TASK REQUIREMENTS: Using the data below, find how many lines include the word "will" and report that figure alone.

──────── ENTRIES SUPPLIED ────────

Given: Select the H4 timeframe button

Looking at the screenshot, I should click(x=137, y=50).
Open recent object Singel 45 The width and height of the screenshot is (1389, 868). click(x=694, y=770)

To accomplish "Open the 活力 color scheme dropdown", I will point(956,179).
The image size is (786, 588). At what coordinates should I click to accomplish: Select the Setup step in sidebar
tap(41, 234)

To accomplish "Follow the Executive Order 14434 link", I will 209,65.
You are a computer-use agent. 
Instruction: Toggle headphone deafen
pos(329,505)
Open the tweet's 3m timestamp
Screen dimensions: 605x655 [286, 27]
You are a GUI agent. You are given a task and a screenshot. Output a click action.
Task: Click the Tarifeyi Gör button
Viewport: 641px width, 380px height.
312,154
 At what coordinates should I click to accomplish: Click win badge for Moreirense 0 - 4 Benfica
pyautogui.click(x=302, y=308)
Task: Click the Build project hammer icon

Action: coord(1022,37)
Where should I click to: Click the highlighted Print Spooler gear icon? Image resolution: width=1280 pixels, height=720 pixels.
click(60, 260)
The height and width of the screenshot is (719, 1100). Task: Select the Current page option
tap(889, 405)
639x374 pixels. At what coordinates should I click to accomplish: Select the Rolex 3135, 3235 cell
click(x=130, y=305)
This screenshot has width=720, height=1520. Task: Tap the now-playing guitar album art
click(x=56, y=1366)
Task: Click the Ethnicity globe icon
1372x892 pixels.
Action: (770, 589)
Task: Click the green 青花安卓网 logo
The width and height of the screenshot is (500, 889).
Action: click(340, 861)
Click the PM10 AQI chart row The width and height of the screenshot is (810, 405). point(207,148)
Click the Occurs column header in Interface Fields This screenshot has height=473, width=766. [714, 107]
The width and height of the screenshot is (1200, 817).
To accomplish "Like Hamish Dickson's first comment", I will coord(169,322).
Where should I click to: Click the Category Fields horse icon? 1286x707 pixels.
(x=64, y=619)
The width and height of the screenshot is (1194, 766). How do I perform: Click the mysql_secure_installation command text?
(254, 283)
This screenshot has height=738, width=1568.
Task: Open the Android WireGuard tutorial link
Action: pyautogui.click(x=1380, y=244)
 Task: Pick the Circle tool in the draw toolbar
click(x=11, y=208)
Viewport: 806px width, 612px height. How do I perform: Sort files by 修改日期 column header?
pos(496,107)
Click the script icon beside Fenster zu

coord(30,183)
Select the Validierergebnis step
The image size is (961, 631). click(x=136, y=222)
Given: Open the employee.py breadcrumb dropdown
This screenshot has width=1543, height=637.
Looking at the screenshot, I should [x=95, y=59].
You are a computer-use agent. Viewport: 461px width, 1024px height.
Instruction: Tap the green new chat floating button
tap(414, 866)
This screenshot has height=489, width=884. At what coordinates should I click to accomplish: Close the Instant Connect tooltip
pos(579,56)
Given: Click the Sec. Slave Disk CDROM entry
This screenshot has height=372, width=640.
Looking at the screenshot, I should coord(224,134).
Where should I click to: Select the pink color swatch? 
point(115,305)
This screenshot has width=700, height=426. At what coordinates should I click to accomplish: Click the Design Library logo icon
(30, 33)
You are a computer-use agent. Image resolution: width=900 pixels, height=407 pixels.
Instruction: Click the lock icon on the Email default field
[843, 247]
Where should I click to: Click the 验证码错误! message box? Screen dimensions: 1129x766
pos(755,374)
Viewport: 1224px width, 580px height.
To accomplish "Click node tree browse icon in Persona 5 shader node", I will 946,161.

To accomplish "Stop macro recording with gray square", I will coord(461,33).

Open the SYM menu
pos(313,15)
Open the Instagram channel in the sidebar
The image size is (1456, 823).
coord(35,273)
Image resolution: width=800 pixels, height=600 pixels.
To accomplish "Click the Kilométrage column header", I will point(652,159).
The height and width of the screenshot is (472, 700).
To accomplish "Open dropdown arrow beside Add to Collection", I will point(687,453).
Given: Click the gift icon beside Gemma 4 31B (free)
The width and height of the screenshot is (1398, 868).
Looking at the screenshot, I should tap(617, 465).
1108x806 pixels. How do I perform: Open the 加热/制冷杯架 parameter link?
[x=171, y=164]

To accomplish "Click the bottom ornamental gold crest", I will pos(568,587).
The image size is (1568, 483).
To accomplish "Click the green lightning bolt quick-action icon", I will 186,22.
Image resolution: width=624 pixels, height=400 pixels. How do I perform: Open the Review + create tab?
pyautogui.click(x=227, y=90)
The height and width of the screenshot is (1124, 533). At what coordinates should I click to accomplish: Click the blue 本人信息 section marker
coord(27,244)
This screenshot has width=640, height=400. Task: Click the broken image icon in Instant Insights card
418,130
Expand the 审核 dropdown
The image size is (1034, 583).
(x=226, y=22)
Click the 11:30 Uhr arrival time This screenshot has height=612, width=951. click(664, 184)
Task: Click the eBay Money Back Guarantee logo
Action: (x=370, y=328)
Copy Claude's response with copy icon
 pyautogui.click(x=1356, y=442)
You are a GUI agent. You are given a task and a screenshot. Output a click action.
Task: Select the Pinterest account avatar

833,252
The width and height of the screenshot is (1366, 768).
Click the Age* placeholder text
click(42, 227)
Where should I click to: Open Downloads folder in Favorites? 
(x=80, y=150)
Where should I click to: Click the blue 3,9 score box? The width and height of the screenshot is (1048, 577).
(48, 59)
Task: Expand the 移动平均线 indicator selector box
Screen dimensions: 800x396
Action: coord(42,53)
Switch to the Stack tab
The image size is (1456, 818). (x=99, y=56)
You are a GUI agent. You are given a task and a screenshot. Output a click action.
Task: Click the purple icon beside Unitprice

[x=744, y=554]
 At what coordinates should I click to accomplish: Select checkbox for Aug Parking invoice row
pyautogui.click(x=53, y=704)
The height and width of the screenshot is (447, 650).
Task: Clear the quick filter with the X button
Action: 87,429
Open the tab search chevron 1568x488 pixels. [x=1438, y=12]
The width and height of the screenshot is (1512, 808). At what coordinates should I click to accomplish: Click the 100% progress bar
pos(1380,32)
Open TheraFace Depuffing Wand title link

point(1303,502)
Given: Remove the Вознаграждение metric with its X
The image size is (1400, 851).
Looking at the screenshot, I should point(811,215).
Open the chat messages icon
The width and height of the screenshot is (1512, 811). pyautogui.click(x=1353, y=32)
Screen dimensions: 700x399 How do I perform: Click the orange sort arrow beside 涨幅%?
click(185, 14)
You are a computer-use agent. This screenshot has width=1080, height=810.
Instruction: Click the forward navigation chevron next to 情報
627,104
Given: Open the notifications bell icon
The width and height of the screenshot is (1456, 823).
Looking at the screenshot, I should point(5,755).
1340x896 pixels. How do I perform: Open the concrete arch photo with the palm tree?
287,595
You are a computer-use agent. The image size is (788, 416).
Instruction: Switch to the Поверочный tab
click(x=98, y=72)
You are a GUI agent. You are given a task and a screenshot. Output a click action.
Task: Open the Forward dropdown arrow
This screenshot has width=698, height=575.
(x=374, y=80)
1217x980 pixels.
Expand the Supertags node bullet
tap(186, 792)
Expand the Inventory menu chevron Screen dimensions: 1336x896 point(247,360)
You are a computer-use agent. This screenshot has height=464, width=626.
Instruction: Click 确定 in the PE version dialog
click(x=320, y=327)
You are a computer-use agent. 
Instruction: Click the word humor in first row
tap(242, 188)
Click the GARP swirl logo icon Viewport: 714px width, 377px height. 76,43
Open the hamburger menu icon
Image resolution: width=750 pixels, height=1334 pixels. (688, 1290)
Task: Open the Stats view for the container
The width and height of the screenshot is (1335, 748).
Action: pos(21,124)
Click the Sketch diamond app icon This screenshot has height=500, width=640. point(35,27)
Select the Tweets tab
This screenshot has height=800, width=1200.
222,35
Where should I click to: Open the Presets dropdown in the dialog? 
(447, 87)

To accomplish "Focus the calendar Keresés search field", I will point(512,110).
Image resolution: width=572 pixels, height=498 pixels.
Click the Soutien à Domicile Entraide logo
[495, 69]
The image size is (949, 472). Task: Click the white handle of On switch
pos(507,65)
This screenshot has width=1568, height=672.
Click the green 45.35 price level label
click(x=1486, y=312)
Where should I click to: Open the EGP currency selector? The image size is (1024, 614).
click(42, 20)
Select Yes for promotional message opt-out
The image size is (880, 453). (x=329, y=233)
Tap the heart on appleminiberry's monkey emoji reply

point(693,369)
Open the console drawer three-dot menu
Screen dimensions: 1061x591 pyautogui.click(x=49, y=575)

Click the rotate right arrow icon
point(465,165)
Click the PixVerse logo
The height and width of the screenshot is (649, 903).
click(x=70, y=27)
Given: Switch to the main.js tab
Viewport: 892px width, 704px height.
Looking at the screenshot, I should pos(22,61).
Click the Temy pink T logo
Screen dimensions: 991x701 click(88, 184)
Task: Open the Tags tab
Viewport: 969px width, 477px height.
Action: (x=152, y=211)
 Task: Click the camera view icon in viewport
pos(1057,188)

────────

SOLUTION TO THE EXERCISE: 10